UNITED STATES

SECURITIES AND EXCHANGE COMMISSION

Washington, D.C. 20549

 

 

 

FORM 8-K

 

 

 

CURRENT REPORT

 

PURSUANT TO SECTION 13 OR 15(d) OF THE

SECURITIES EXCHANGE ACT OF 1934

 

Date of Report (Date of earliest event reported)

December 30, 2013

 

 

 

MDU COMMUNICATIONS INTERNATIONAL, INC.

(Exact name of registrant as specified in its charter)

 

 

 

Delaware 0-26053 84-1342898
(State or other jurisdiction of incorporation) (Commission File Number) (IRS Employer Identification No.)

 

60-D Commerce Way

Totowa, New Jersey 07512

(Address of principal executive offices including zip code)

 

(973) 237-9499

(Registrant's telephone number, including area code)

 

Not applicable

(Former name or former address, if changed since last report)

 

Check the appropriate box below if the Form 8-K filing is intended to simultaneously satisfy the filing obligation of the registrant under any of the following provisions (see General Instruction A.2. below):

 

¨ Written communications pursuant to Rule 425 under the Securities Act (17 CFR 230.425)

 

¨ Soliciting material pursuant to Rule 14a-12 under the Exchange Act (17 CFR 240.14a-12)

 

¨ Pre-commencement communications pursuant to Rule 14d-2(b) under the Exchange Act (17 CFR 240.14d-2(b))

 

¨ Pre-commencement communications pursuant to Rule 13e-4(c) under the Exchange Act (17 CFR 240.13e-4(c))

 

 
 

 

Item 1.01Entry into a Material Definitive Agreement

 

On September 4, 2013, MDU Communications International, Inc. (the “Company”) and its wholly-owned subsidiary, MDU Communications (USA) Inc. (the “Subsidiary”), entered into an Asset Purchase Agreement (the “September Agreement”) with Access Media 3, Inc. (“AM3”), whereby AM3 would acquire the assets associated with the Subsidiary’s business in its Midwest, Southeast, South Central and Mid-Atlantic regions. The September Agreement closed on October 22, 2013 and was previously disclosed.

────

PROBLEMS AND TASKS ->
**1.** Answer these questions about the MDU Communications Form 8-K filing:
(a) In which state is the registrant incorporated?
(b) What date is given as the Date of Report?
(c) On what date did the September Agreement close?
**2.** From the MDU Communications Form 8-K filing, return the passage that begins at the words "Check the appropriate" and stops after "(17 CFR 230.425)".
**3.** Carry the MDU Communications Form 8-K filing further, starting after its last sentence.

[Stored dataset items]
────

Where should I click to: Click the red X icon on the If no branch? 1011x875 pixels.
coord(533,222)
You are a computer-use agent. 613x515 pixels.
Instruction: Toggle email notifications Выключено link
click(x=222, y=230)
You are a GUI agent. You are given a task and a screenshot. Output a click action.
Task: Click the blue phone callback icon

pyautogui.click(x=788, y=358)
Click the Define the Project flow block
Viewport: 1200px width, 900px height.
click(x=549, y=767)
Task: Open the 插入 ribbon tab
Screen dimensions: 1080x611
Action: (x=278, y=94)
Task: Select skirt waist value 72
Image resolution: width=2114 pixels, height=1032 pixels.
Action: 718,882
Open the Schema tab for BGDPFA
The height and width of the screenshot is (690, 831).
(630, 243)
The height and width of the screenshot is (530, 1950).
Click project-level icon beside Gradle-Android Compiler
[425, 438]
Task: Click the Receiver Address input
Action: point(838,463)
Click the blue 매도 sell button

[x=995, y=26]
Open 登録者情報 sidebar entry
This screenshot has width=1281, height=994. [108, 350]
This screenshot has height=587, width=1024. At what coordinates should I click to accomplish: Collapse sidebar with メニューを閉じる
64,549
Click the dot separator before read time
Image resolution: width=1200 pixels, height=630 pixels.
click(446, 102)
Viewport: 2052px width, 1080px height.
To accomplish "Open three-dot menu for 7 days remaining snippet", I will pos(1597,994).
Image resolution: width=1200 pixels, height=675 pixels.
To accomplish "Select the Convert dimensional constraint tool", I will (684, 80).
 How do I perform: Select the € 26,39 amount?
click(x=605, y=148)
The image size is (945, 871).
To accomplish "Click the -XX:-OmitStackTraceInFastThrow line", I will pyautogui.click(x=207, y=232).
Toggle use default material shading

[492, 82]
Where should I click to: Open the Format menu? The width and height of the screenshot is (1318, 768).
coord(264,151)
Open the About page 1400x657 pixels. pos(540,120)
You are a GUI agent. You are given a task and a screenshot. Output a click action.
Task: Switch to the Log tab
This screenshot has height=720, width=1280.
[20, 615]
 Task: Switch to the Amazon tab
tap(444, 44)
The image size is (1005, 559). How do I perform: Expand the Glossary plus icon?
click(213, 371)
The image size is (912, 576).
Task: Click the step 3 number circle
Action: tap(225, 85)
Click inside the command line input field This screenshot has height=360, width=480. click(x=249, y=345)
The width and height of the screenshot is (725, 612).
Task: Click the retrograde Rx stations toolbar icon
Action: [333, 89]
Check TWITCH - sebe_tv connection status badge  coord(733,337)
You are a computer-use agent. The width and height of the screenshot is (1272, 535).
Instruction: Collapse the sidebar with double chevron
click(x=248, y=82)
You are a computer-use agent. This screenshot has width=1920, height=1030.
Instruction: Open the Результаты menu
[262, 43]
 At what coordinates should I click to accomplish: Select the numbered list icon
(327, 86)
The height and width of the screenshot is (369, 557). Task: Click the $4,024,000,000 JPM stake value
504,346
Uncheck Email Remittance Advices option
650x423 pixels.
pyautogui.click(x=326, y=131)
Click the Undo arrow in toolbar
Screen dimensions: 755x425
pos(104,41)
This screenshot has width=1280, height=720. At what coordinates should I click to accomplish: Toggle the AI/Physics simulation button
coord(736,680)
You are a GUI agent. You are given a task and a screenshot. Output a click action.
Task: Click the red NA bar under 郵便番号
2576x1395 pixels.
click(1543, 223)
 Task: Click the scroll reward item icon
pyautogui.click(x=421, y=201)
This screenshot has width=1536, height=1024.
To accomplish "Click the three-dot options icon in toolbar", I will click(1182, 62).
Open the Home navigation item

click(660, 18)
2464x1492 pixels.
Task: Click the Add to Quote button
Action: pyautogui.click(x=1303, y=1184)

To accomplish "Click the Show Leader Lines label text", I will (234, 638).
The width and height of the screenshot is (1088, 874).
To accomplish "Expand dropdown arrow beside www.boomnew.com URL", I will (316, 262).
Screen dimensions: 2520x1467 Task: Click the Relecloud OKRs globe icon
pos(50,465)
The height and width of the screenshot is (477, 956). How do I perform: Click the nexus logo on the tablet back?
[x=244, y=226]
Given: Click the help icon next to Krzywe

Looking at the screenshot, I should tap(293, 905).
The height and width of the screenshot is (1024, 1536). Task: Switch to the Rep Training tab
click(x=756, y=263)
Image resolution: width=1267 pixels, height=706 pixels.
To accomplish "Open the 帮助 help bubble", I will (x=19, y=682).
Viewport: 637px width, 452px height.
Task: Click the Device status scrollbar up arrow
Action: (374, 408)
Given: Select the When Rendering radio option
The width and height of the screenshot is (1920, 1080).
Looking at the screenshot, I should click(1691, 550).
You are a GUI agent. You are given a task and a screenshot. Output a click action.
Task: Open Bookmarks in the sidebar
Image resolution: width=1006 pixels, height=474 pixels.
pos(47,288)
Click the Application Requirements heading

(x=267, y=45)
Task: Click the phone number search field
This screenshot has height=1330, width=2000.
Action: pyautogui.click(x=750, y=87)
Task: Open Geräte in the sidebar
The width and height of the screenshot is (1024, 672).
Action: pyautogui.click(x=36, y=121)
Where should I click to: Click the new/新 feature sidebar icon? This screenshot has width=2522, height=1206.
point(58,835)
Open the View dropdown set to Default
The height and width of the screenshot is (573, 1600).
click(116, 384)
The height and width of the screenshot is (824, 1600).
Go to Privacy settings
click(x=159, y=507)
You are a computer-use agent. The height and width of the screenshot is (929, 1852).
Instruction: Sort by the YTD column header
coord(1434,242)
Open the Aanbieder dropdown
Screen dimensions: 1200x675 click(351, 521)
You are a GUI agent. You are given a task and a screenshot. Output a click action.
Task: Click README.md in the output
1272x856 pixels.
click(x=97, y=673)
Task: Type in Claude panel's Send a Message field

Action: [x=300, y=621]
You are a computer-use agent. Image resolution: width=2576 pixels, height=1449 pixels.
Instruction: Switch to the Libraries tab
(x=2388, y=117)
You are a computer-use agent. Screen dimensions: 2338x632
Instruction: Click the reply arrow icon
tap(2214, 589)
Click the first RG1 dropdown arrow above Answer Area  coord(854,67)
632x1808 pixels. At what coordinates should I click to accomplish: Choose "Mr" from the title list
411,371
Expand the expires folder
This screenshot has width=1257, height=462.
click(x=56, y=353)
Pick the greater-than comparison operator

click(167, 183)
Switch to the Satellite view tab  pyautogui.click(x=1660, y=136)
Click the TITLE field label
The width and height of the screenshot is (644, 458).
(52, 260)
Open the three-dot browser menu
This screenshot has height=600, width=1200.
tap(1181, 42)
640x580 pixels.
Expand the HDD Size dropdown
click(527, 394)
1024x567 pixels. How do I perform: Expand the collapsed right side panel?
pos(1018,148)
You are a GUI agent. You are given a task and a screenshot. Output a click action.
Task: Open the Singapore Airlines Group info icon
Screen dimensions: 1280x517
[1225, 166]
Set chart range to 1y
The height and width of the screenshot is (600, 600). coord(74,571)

────

ANSWERS IN ORDER ->
**1.**
(a) Delaware
(b) December 30, 2013
(c) October 22, 2013

**2.**
Check the appropriate box below if the Form 8-K filing is intended to simultaneously satisfy the filing obligation of the registrant under any of the following provisions (see General Instruction A.2. below):

 

¨ Written communications pursuant to Rule 425 under the Securities Act (17 CFR 230.425)

**3.**
On December 30, 2013, the Company and the Subsidiary entered into a follow-on Asset Purchase Agreement with AM3 for the remainder of the assets of the Subsidiary (“December Agreement”). The December Agreement covered the assets associated with the Subsidiary’s business in its Northeast and California regions. The December Agreement included 8,745 subscribers in these two regions, which is a decrease from the previously disclosed subscriber number for these regions of 13,172, due to attrition in the subscriber base and the non-transferability of 3,190 subscribers. The December Agreement is at a per subscriber purchase price of $493.47. Collectively, the September and December Agreements cover substantially all of the assets of the Company and the Subsidiary.

 

Upon closing of the December Agreement, there was an immediate transfer of 3,091 subscribers to AM3 for a purchase price of $1,625,315, less a 5% holdback. Thereafter, but no later than 270 days, AM3 will acquire, in a series of subsequent closings, the additional 5,654 subscribers for up to $2,790,079. To receive the maximum $2,790,079 in proceeds, the Subsidiary must obtain (i) written consents to assignment on all property right of entry agreements that require consent, and (ii) term extensions for all right of entry agreements with less than one year contractual term remaining. The $2,790,079 has been placed in escrow by AM3 to fund the subsequent closings. The Company and Subsidiary make no representation that all, or even substantially all, of the $2,790,079 proceeds will be received due to (i) and (ii) above.

 

The entire $1,544,050 received purchase price from the initial closing of the December Agreement was applied to the outstanding balance of the Subsidiary’s September 11, 2006 Amended and Restated Loan and Security Agreement, a secured credit facility with secured creditors FCC, LLC, d/b/a First Capital, and Full Circle Capital Corporation (the “Loan Agreement”), which had a calculated balance of $29,194,224 prior the application of any proceeds from either the September or December Agreements.

 

ITEM 8.01OTHER EVENTS

 

The Subsidiary has scaled back staff and operations to only critical functions to fulfill its obligations under the September and December Agreements to obtain consents to assignment and right of entry agreement extensions, oversee AM3’s obligations under the temporary management agreement, and to perform certain basic accounting and corporate functions.

 

On December 5, 2013, the Subsidiary and AM3 entered into a First Subsequent Closing under the September Agreement, and, on January 3, 2014, the Subsidiary and AM3 entered into a Second Subsequent Closing under the September Agreement. As of January 3, 2014, collective proceeds in the amount of $16,490,351 have been received under the September Agreement from AM3 and applied to the balance of the Loan Agreement.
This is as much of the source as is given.